Not so reasonable after all
Yes, at the end of it all the root problem was not only identified — at least, as much as possible — but code was put in place to (probably) predict the next time the exact same event might occur. Doesn’t sound so bad. But keep this in mind: The company spent $25,000 more than the cost of the original failure to create a system outages solution that may or may not predict the occurrence of a black swan exactly like the one that hit before.
Maybe it wasn’t so reasonable after all.
You may be thinking, “But where else are you saying we should be focusing on? After all, we’re held accountable to the bottom line as much as anyone else in the company.”
I get that, and it’s actually my point. Let’s compare the previous example of chasing a black swan to another, far more common problem: network interface card (NIC) failures.
In this example, another not-so-fictitious company saw bandwidth usage spike and stay high. NICs threw errors until the transmission rates bottomed out, and eventually the card just up and died. The problem was that while bandwidth usage was monitored, there was no alerting in place for interfaces that stopped responding or disappeared (the company monitored the IP at the end of the connection, which meant WAN links were absent alerts until the far end went down).

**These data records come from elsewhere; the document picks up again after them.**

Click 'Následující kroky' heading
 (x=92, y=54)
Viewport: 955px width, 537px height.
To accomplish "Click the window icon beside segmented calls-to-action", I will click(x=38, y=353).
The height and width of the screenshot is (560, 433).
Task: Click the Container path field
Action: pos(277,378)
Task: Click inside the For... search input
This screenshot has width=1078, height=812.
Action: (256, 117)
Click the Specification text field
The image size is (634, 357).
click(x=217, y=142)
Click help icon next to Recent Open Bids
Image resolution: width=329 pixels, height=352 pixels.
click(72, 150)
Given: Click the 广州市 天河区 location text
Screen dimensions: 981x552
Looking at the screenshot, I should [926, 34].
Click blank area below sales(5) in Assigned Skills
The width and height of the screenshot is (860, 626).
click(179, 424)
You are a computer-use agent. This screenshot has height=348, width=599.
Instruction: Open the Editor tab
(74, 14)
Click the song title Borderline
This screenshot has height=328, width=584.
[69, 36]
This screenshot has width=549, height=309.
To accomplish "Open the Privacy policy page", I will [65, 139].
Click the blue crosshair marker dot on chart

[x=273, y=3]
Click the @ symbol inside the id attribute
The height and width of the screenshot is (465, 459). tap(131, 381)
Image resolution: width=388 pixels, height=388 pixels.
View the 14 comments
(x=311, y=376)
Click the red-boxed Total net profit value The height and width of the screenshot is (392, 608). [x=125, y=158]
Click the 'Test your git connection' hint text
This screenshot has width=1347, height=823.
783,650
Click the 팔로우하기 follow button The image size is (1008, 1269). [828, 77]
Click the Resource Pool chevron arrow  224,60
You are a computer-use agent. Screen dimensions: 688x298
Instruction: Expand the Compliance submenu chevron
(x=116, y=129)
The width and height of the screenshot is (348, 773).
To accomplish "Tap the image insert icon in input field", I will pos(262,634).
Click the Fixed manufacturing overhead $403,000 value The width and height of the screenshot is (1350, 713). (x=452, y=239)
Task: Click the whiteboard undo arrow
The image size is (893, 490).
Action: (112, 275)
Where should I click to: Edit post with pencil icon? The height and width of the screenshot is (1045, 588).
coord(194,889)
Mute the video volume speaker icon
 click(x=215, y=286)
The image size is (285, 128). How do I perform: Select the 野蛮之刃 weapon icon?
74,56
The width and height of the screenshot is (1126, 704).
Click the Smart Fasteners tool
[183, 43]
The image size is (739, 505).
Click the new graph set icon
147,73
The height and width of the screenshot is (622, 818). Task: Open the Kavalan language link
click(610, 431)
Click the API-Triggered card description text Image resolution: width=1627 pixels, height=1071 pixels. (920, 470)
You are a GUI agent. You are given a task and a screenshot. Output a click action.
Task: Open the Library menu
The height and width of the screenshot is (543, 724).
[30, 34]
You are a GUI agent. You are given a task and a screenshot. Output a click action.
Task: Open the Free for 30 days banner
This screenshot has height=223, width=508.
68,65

Let’s assume that a NIC failure takes an average of one hour to notice and correctly diagnose, and then it takes two hours to fix by network administrators who cost the company $53 per hour. While the circuit is out, the company loses about $1,000 per hour in revenue, lost opportunity, etc. That means system outages like this one could cost the company $3,106.
Setting a framework anchored by alerting and monitoring
Now, consider that, in my experience, proper monitoring and alerting reduces the time it takes to notice and diagnose problems such as NIC failures to 15 minutes. That’s it. Nothing else fancy, at least not in this scenario. But that simple thing could reduce the cost of the outage by $750.
I know those numbers don’t sound too impressive. That is, until you realize a moderately sized company can easily experience 100 NIC failures per year. That translates to more than $300,000 in lost revenue if the problem is unmonitored, and an annual savings of $75,000 if alerting is in place.
And that doesn’t take into account the ability to predict NIC failures and replace the card pre-emptively. If we estimate that 50% of the failures could be avoided using predictive monitoring, the savings could rise to more than $190,000.
Again, I’m not saying preparing for black swan events isn’t a worthy endeavor, but when tough budget decisions need to be made, some simple alerting on common problems can save more than trying to predict and prevent “the big one” that may or may not ever happen.
After all, NIC failures are no black swan. I think even Nate Silver would agree they’re a sure thing.